[TASK DIRECTIONS]: Locate every line in the records below that holds the word "computer" and return each one.

PROVIDED DATA section start

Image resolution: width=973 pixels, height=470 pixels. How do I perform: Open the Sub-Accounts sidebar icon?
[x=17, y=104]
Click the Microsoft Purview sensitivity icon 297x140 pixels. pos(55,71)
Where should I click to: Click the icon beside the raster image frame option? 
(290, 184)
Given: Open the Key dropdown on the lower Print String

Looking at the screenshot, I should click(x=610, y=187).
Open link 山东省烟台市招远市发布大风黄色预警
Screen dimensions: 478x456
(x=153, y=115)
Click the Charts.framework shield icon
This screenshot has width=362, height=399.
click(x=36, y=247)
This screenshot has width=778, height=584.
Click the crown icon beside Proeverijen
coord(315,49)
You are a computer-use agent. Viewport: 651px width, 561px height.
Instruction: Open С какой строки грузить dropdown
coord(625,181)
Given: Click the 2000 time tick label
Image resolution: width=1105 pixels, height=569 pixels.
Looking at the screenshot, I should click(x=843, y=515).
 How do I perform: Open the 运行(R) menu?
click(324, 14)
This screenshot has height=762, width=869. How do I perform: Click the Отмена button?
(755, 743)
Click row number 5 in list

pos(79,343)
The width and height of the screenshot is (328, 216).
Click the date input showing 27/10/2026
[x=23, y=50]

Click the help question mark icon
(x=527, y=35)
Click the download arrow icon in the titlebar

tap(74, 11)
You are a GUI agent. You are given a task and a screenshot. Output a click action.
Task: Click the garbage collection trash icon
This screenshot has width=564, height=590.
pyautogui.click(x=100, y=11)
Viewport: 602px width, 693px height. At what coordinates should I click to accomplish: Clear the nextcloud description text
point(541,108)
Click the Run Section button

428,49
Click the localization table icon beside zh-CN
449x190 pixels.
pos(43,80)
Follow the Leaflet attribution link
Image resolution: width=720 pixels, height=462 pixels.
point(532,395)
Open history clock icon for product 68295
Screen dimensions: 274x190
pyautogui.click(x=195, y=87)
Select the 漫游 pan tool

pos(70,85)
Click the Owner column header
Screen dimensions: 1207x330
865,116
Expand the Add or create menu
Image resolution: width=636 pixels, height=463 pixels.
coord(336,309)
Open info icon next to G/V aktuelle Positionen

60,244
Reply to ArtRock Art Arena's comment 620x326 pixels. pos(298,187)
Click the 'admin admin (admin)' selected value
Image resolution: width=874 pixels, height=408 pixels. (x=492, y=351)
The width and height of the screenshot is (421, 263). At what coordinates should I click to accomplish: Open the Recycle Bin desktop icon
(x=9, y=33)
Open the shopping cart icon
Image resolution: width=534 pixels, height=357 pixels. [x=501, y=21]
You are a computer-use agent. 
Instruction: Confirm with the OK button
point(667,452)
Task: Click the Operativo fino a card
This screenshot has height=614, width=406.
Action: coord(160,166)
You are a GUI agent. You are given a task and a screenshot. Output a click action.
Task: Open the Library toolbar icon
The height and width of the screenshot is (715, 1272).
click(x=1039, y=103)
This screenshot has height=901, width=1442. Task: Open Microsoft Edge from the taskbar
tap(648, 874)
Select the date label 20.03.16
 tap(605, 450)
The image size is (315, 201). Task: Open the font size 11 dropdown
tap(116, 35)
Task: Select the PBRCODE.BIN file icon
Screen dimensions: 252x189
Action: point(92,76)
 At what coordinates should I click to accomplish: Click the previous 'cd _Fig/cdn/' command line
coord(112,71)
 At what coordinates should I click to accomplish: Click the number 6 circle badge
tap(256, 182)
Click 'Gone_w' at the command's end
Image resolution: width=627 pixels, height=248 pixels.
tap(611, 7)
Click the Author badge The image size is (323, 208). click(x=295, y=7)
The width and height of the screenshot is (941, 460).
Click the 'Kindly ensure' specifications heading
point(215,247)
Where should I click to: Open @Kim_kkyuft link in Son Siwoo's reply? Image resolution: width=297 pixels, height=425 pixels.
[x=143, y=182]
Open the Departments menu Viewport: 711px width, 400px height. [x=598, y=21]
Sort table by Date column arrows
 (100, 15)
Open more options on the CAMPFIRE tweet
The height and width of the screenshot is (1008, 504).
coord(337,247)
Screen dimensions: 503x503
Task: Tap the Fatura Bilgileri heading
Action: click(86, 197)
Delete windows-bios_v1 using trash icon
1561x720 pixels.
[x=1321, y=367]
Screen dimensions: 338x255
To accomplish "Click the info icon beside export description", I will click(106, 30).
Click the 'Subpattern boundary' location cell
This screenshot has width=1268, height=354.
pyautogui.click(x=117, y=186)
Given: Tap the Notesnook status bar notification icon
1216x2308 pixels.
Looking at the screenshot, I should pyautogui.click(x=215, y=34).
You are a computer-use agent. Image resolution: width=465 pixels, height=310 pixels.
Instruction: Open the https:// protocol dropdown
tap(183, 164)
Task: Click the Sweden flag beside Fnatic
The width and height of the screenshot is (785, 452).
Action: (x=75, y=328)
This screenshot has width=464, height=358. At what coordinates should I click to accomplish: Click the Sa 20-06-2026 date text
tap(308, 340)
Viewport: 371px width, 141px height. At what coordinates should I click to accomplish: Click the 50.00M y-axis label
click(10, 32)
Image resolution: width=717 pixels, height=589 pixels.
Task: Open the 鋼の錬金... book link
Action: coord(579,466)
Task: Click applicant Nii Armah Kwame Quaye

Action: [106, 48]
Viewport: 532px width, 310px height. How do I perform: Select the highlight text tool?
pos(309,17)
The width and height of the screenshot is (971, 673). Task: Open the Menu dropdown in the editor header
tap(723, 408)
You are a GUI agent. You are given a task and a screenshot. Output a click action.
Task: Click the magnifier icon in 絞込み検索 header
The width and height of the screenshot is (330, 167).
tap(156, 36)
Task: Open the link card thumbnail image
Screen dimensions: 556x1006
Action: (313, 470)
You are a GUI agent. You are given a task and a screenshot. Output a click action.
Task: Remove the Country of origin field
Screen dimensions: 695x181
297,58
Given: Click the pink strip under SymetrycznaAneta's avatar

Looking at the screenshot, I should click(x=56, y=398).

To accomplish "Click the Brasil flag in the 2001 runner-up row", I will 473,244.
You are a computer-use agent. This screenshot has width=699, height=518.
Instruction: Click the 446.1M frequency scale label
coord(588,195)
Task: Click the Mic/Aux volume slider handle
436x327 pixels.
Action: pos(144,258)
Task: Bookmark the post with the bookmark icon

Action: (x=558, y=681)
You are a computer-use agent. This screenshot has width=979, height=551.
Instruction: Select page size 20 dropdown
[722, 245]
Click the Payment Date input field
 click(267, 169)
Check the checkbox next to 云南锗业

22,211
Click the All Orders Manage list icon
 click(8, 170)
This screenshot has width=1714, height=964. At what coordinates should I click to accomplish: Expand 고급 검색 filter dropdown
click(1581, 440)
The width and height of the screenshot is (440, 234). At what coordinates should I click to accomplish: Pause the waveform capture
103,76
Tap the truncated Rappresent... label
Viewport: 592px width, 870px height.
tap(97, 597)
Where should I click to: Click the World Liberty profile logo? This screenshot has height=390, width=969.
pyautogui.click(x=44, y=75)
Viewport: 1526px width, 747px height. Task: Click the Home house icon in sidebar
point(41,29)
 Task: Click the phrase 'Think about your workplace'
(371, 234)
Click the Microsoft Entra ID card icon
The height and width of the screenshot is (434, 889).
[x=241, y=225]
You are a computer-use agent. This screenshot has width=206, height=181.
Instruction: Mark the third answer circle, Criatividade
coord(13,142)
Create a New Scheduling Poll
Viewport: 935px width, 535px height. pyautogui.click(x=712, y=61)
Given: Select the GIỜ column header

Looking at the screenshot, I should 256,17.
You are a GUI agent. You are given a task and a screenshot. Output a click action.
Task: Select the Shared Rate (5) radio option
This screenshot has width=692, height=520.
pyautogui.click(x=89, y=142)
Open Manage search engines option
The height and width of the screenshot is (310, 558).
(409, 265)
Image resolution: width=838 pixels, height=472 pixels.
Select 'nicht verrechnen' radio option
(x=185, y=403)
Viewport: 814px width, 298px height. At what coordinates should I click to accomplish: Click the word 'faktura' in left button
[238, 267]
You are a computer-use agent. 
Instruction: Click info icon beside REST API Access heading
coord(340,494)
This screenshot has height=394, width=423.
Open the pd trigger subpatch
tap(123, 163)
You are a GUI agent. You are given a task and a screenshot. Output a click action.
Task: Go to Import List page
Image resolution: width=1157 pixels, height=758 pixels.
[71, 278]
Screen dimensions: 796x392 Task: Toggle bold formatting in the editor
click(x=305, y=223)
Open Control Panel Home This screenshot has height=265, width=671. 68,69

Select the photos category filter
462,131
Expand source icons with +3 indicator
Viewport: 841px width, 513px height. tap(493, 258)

PROVIDED DATA section end

[RESPONSE TO THIS TASK]:
You are a computer-use agent. Viewport: 651px width, 561px height.
You are a computer-use agent. 
You are a computer-use agent. Image resolution: width=465 pixels, height=310 pixels.
You are a computer-use agent. This screenshot has width=699, height=518.
You are a computer-use agent. This screenshot has width=979, height=551.
You are a computer-use agent. This screenshot has width=206, height=181.
You are a computer-use agent. 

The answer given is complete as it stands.